НАДПИСЬ В ПРИЮТЕ ОТШЕЛЬНИКА Ты, что читаешь надпись эту, Узнай, не совести мученья Меня навек подвигли свету «Прости» сказать. И в пýстыни уединенья В тоске искать. Мир бросил я по доброй воле: Гордыне, злобе, плотской страсти И знать, и чернь все боле, боле Там преданы. Увидел торжество я власти Сил Сатаны. Червем сердца там зависть гложет, Там люди все — рабы порока, Там лишь безумец верить может Любви и чести. Ждать смертного не стал я срока Там с ними вместе. Мне меланхолия, веселье И все соблазны жизни прежней Равно чужды. В подземной келье Дни провожу, Молясь, трудясь — и безмятежней На мир гляжу. Не роскошь, а покой и вера, Иного сердце и не хочет. Мне тесная моя пещера Милей дворца. Лишь об одном я дни и ночи Молю Творца: «Дай в чистоте мне жить безгрешно, Страстями душу не пятная, Над искушеньями успешно Брать верх в борьбе. И дай сказать мне, умирая: Иду к Тебе!» Коль юн ты, путник, и сомненьем Не удручен еще, прочтешь ты С беспечным смехом и презреньем Мою мольбу. Но если в горести клянешь ты Свою судьбу, Иль ты познал любви мученья, Иль милости не чаешь в Небе, Иль тяготят тебя гоненья Судьбины злой, О, как тебе завиден жребий Быть должен мой!»

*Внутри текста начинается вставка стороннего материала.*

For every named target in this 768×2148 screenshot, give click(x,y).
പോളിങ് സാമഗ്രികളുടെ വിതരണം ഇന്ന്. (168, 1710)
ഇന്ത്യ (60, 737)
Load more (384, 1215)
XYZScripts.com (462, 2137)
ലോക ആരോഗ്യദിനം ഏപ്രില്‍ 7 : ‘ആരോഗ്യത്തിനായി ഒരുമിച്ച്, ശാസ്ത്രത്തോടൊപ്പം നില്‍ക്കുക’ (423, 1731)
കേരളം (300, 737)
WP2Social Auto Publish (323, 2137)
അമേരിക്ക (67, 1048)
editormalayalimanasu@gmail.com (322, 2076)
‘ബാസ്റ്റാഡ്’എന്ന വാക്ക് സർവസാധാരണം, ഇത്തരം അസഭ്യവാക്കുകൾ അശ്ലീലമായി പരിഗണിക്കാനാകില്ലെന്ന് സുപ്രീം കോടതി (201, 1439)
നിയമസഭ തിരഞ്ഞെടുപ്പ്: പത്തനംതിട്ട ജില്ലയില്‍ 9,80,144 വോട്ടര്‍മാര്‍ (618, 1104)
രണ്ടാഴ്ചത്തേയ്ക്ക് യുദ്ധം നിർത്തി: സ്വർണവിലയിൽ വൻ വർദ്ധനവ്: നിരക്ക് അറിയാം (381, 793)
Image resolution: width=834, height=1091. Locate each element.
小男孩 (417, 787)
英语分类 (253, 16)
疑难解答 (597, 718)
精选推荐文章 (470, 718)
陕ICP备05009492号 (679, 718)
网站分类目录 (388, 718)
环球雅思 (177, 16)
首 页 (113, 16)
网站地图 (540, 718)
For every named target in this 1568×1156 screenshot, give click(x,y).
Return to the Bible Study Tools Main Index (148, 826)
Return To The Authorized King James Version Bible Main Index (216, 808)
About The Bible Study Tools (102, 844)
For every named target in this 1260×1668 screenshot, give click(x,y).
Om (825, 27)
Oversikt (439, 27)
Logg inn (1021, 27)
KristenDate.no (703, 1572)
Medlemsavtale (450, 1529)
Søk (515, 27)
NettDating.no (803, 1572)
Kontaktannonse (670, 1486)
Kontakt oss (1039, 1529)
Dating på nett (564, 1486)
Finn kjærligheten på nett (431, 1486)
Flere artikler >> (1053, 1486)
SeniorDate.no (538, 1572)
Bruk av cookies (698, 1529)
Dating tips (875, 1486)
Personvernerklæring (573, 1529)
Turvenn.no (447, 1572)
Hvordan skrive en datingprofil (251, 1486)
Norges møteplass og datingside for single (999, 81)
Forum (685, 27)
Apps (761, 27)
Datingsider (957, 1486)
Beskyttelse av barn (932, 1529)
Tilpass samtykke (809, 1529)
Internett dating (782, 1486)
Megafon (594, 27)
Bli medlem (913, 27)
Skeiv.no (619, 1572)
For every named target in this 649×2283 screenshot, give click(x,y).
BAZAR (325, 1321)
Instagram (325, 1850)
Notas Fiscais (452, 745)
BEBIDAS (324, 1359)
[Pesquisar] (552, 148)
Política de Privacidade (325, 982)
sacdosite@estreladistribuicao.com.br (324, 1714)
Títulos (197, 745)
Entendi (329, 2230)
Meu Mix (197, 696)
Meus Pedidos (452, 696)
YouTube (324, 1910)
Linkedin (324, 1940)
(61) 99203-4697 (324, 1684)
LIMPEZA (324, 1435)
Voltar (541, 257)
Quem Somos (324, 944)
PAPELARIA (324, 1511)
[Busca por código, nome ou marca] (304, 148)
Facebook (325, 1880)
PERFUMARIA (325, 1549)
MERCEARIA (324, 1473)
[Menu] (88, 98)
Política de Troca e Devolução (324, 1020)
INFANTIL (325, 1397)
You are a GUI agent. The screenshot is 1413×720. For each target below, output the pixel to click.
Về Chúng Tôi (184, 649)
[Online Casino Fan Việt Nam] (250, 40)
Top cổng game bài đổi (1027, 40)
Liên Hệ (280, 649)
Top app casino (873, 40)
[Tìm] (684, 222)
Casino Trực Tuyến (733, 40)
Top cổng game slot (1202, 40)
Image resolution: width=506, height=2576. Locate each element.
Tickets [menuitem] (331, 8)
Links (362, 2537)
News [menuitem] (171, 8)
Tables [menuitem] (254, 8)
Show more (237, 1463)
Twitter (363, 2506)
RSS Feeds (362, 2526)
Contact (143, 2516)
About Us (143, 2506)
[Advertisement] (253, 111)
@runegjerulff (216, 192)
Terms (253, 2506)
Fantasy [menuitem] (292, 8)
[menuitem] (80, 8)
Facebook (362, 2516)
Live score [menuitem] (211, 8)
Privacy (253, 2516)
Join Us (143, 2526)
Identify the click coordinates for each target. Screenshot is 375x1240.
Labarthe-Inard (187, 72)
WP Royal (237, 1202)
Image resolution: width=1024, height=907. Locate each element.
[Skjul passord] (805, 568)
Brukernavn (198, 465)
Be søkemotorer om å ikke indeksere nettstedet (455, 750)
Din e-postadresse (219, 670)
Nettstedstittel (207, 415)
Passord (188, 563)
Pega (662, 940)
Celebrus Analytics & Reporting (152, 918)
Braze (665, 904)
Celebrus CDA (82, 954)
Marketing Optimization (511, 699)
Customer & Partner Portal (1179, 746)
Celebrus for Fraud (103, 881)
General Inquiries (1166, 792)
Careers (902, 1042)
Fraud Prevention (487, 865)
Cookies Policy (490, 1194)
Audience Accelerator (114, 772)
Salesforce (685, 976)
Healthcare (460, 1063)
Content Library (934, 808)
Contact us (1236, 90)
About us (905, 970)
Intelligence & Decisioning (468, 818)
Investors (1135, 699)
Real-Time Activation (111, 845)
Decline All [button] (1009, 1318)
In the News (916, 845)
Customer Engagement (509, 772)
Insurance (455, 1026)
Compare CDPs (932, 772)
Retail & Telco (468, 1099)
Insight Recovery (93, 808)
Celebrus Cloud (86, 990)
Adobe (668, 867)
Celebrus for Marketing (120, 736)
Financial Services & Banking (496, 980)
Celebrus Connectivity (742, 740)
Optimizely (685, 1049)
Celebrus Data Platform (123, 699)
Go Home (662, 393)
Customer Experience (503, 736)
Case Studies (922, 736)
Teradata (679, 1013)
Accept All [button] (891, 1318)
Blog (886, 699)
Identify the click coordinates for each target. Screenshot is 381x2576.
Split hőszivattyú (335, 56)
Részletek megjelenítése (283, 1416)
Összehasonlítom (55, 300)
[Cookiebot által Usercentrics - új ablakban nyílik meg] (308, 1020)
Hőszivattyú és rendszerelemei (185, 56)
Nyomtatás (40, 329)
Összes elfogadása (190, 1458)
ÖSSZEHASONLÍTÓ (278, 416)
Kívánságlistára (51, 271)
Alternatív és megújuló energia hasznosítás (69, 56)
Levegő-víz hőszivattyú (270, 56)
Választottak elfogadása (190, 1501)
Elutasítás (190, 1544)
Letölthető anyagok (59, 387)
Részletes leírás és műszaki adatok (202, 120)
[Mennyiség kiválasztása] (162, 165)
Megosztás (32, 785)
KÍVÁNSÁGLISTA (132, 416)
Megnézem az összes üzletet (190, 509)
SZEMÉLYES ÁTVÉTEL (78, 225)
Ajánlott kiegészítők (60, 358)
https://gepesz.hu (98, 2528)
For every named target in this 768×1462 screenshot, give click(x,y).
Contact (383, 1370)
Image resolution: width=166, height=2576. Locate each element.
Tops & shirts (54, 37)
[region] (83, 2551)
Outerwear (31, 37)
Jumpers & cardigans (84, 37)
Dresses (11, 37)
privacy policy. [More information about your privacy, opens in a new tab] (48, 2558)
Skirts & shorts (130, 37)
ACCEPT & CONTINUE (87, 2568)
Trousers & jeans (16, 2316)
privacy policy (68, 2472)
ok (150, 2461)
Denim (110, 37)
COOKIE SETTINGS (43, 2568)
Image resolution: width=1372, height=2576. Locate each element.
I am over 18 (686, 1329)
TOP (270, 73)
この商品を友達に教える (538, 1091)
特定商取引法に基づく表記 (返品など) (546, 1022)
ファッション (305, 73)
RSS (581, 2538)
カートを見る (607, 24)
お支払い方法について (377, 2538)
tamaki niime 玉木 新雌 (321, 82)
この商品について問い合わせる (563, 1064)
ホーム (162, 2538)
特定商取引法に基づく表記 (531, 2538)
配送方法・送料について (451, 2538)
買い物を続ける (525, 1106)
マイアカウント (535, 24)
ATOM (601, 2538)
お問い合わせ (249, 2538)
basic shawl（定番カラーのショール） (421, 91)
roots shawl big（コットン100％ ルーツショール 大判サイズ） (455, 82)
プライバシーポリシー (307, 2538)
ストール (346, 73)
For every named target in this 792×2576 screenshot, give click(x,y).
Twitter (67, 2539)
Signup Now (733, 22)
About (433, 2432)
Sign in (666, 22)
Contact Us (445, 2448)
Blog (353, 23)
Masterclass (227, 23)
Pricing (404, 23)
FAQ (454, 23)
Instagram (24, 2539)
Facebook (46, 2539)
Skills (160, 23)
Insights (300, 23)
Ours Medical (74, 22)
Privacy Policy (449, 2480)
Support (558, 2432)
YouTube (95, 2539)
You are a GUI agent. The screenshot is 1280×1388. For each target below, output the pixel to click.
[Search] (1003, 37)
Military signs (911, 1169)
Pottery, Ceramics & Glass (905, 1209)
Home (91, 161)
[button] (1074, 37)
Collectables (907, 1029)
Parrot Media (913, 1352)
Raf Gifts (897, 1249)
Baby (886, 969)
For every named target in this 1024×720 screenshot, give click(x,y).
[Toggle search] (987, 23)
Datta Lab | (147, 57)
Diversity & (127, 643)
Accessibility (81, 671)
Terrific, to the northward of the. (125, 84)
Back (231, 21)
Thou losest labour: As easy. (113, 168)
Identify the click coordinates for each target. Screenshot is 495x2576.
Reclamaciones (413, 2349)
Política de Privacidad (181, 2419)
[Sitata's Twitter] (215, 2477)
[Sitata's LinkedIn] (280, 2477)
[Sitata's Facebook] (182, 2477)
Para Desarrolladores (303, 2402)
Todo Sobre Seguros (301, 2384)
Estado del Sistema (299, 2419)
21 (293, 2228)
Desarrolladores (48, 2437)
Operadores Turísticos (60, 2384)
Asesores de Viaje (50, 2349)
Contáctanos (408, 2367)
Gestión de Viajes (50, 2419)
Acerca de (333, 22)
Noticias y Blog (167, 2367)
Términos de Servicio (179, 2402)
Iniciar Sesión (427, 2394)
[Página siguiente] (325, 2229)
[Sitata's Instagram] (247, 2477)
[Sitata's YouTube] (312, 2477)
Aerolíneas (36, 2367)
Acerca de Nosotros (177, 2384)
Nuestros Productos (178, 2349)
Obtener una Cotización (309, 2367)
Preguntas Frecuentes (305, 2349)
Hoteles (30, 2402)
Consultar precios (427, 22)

— Если бы человек и вправду мог быть настолько поглощен собой, — сказал монах, — что жил бы в полном уединении и все же испытывал безмятежное спокойствие, коим полны эти строки, я согласился бы, что такая жизнь предпочтительнее суеты мира; полного порока и всяческих безумств. Но, увы, подобное недостижимо. Надпись эту начертали здесь просто для украшения, и чувства, ее преисполняющие, столь же воображаемы, как и сам отшельник. Человек рожден для общества. Как ни далек он от мира, он не способен совсем его забыть, а быть забытым миром для него не менее невыносимо. Исполнясь отвращения к греховности и глупости рода людского, мизантроп бежит его. Он решает стать отшельником и погребает себя в пещере на склоне какой-нибудь мрачной горы. Пока ненависть жжет ему грудь, возможно, он находит удовлетворение в своем одиночестве, но когда страсти охладятся, когда время смягчит его печали и исцелит старые раны, думаешь ли ты, что спутницей его станет безмятежная радость? Нет, Росарио, о нет! Более не укрепляемый силой своих страстей, он начинает сознавать однообразие своего существования, и сердце его преисполняется тягостной скукой. Он смотрит вокруг себя и убеждается, что остался совсем один во вселенной. Любовь к обществу воскресает в его груди, он тоскует по миру, который покинул. Природа утрачивает в его глазах все свое очарование. Ведь ему указать на ее красоты некому, никто не разделяет с ним восхищения перед ее прелестями и разнообразием. Опустившись на обломок скалы, он созерцает водопад рассеянным взором. Он равнодушно смотрит на великолепие заходящего солнца. Вечером он медлит с возвращением в свою келью, ибо никто не ожидает его там. Одинокая невкусная трапеза не доставляет ему удовольствия. Он бросается на постель из мха унылый и расстроенный, а просыпается для того лишь, чтобы провести день такой же безрадостный и однообразный, как предыдущий.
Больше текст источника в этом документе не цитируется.